The Short Answer
Your confidence should scale with the stakes. For low-stakes tasks like generating discussion prompts or brainstorming activity ideas, AI is reliable enough to use with a light review. For anything factual, technical, or that students will rely on for assessments — always verify independently before using it.
A Simple Risk Tiers Framework
Tier 1 — Use with light review (low stakes)
These tasks are low-risk because errors don’t cause significant harm and are easy to catch:
- Generating discussion questions
- Drafting email templates
- Brainstorming activity ideas
- Summarizing a concept you already know well
- Rephrasing your own content
Confidence level: High — but still read it before you use it.
Tier 2 — Verify before using (medium stakes)
These tasks involve factual claims that students or participants may rely on:
- Explanations of concepts you’re less familiar with
- Statistics or research findings
- Historical information or timelines
- Best practice recommendations in your field
Confidence level: Medium — cross-check with a reliable source before sharing.
Tier 3 — Always verify independently (high stakes)
Never rely on AI alone for these:
- Medical, legal, or financial guidance
- Specific citations or direct quotes (AI fabricates these regularly)
- Anything that informs student grades, placement, or formal assessments
- Current events or recent research (post knowledge cutoff)
Confidence level: Low — treat as a starting point only, verify everything.
The Citation Problem Deserves Special Attention
AI regularly invents citations — real-sounding author names, journal titles, and page numbers that don’t exist. If you ask AI to cite sources, you must look up every citation manually. This is one of the most common mistakes educators make when first using AI in their teaching.
A Quick Gut-Check Before Using AI Output
Ask yourself: “If this is wrong, what happens?” If the answer is “nothing serious,” use it.
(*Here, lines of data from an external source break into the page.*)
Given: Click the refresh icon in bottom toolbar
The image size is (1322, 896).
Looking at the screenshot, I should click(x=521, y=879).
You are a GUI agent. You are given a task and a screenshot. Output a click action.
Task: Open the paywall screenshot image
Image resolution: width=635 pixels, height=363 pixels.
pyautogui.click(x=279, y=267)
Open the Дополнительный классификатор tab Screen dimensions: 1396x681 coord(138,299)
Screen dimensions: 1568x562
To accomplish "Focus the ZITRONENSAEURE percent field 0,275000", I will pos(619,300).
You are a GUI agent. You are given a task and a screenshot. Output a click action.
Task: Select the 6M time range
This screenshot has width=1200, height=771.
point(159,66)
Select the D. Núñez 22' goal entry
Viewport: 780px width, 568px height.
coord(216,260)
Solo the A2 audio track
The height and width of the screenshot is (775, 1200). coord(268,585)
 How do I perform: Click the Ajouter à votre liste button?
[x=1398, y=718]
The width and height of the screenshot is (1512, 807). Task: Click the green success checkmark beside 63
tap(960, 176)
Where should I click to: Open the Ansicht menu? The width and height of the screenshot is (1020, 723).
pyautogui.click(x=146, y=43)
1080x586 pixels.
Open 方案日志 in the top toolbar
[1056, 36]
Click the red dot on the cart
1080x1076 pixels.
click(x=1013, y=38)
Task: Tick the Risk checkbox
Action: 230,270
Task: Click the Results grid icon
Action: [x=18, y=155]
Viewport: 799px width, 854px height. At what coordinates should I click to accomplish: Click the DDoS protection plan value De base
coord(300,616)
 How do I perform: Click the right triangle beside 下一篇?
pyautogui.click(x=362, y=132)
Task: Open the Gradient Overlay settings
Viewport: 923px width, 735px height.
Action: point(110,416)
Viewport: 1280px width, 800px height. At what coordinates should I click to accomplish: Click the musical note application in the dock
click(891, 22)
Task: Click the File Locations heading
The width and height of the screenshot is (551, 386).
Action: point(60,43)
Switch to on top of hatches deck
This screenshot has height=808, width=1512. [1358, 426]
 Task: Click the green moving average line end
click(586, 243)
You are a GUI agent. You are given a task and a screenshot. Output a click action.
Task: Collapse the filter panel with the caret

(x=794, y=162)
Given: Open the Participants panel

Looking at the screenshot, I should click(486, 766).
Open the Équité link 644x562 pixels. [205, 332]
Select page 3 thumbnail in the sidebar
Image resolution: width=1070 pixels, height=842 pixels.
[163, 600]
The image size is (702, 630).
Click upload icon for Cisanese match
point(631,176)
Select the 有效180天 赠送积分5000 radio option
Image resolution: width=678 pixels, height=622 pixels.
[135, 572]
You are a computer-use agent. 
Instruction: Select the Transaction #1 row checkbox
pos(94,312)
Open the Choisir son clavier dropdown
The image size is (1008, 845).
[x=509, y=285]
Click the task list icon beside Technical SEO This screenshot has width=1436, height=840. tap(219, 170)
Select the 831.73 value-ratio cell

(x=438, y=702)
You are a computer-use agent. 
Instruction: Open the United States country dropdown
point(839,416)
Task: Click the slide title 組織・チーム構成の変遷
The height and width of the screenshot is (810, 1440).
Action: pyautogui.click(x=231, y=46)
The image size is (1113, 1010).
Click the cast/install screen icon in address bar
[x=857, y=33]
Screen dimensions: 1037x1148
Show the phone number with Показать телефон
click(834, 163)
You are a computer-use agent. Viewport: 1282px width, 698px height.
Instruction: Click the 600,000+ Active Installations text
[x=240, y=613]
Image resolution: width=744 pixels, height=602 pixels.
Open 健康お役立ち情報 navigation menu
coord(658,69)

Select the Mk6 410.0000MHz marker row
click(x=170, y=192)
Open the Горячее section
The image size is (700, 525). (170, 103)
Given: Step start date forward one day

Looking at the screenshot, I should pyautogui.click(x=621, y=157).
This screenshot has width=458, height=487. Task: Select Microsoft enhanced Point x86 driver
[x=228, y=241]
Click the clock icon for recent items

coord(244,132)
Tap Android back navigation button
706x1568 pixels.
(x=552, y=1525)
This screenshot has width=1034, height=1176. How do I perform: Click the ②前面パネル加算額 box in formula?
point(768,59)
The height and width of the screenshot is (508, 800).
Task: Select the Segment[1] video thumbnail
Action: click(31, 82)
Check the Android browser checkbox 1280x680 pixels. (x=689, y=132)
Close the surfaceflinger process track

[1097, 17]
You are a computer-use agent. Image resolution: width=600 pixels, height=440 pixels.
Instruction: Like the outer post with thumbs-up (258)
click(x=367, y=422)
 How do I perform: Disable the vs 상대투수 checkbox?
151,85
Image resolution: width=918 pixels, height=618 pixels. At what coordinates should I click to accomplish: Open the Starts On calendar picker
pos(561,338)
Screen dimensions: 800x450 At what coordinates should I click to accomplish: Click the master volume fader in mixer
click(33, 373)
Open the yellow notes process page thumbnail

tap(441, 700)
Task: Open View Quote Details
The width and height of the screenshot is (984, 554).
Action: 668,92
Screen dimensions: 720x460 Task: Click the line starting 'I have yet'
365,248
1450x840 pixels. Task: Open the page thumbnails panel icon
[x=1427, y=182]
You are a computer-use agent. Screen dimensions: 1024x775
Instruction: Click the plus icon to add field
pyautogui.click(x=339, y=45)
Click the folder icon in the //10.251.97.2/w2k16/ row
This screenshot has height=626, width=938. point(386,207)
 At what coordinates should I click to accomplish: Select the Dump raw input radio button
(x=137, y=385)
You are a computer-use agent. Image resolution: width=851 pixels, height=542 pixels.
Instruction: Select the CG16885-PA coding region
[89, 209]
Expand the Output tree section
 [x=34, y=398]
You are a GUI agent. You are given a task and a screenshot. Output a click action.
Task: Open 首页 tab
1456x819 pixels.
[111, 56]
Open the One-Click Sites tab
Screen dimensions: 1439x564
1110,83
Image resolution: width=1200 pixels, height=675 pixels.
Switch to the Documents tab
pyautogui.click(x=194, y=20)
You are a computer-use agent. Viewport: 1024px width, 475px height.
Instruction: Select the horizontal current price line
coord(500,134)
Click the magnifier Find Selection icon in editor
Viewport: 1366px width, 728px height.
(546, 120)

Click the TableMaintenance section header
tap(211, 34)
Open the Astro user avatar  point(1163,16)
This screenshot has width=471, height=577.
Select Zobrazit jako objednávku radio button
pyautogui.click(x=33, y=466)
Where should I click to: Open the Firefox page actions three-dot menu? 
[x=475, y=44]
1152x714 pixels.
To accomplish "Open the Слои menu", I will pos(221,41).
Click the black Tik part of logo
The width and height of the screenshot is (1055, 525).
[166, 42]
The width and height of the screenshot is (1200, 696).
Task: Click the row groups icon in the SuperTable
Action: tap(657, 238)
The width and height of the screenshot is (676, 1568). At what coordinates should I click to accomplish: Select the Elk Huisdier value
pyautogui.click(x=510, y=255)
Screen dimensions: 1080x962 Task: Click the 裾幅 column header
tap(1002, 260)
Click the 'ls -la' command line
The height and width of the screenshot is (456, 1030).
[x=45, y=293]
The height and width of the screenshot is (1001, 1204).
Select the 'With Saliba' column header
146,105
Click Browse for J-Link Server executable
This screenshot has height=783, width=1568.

If the answer is “a student gets incorrect information, or I look uninformed,” verify it first.
The Practical Habit
Read every AI output before you use it — not to catch every error (you won’t), but to catch obvious ones and flag anything that feels off for a quick external check. Over time, you’ll develop a reliable instinct for which AI outputs are safe to use as-is and which ones need a second look.